The shares of Google (NASDAQ:GOOG) reached the $1,000 mark for the first time since its initial public offering (IPO) as analyst and investors are confident that the search engine giant’s revenues from mobile and video advertising will continue to grow.

Google’s stock ended the trading session with 13.80% gain to $1,011.41 per share, and it continues to trade higher after hours on Friday. Over the past 52-week range, the stock price of the search engine giant climbed from $636 per share to its highest level today at $1,015.46 per share. The company first offered its stock at $85 a share in 2004.

Investors’ confidence in Google strengthened after the company reported better-than-expected financial results for the third quarter. The company delivered $10.74 earnings per share on $14.89 billion revenue, higher than the $10.34 earnings per share on $14.79 billion revenue consensus estimate of Wall Street analysts.

Martin Pyykkonen, analyst at Wedge Partners Corp. said that Google has a proven business model, and he believes that it is “great growth stock.” On the other hand, Stifel Nicolaus internet analyst, Jordan Rohan commented that the financial performance of the search engine giant is “good enough” and some of the “blemishes are overlooked today.” He added, “I have no problem with the stock showing some life.”

Investors disregard the decline of Google’s key business metric called cost-per-click, down by 4% from the second quarter or 8% year-over-year because it was compensated by an 8% increase in paid clicks or 26% year-over-year. Paid clicks refer to the number of times users click on advertisements and generate revenue.
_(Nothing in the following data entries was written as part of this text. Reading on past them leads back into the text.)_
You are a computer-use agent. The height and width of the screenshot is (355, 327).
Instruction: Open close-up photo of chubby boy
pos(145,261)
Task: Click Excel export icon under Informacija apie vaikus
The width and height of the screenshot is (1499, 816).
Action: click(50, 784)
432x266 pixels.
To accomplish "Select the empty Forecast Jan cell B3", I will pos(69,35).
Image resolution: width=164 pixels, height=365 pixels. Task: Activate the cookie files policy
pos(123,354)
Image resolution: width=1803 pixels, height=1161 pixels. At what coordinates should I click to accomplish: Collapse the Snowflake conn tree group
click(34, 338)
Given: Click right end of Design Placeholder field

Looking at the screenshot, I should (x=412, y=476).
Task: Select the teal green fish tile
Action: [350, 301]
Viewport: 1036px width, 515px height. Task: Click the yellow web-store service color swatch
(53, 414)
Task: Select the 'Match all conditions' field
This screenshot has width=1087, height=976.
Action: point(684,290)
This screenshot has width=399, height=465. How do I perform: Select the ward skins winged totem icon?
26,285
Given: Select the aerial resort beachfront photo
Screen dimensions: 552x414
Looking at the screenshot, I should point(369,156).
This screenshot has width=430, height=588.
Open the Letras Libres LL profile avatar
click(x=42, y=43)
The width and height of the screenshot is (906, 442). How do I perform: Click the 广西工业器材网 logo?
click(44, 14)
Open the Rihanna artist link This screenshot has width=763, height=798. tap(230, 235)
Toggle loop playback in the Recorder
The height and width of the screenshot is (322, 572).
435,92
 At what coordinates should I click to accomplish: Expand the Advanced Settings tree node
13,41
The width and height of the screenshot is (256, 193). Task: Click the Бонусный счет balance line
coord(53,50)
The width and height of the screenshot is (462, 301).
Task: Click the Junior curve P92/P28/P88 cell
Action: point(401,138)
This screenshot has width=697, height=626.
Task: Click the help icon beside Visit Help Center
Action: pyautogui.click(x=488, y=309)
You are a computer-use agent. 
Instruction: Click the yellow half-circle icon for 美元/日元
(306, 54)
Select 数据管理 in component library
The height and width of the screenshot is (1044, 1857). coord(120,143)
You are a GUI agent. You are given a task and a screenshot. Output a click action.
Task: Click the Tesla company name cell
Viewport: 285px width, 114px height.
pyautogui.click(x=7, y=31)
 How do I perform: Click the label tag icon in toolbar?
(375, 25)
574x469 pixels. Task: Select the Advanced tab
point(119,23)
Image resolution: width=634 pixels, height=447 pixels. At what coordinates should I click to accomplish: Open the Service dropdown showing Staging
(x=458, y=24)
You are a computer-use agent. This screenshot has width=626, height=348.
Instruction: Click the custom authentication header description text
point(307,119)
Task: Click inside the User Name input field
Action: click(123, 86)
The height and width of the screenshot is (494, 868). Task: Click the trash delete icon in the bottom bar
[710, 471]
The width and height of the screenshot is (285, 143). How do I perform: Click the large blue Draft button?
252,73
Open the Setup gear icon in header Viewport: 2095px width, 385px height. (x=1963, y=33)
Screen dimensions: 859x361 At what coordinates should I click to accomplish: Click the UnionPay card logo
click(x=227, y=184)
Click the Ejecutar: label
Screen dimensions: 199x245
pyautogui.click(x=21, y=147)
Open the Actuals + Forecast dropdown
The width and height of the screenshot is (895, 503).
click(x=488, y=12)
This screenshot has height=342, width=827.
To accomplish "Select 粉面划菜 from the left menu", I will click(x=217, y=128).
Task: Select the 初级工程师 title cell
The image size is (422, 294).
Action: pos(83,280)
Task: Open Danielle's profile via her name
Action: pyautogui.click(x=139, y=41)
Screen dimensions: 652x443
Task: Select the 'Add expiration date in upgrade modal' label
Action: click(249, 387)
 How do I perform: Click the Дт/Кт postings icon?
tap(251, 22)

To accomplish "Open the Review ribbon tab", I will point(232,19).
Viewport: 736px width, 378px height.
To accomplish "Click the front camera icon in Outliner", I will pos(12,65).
In a note to investors, Scott Devitt, analysts at Morgan Stanley wrote, “Accelerating ad volume growth of 26% year-over-year implies that rather than struggling with a mobile transition, Google is benefiting from increased screen fragmentation.”

Credit Suisse analysts Stephen Ju noted in his report that the re-acceleration of paid clicks was the highlight of the financial performance of Google for the third quarter. According to him, growth normalized following a period of tougher comps. He said,  “We continue to view Google as one of the best-positioned in our space to benefit from the proliferation of connected devices and the ensuing lift in engagement.”

Based on data compiled by Bloomberg, Majority of analysts (35) covering stock are projecting that Google’s share will continue to trade higher and they recommending a buy rating. Thirteen analysts have a hold rating for the stock. Currently, Google has a market capitalization of $336.82 billion.

A recent study from eMarketer indicated that Google will take 53.17% of the $16.65 billion global mobile advertising market this year.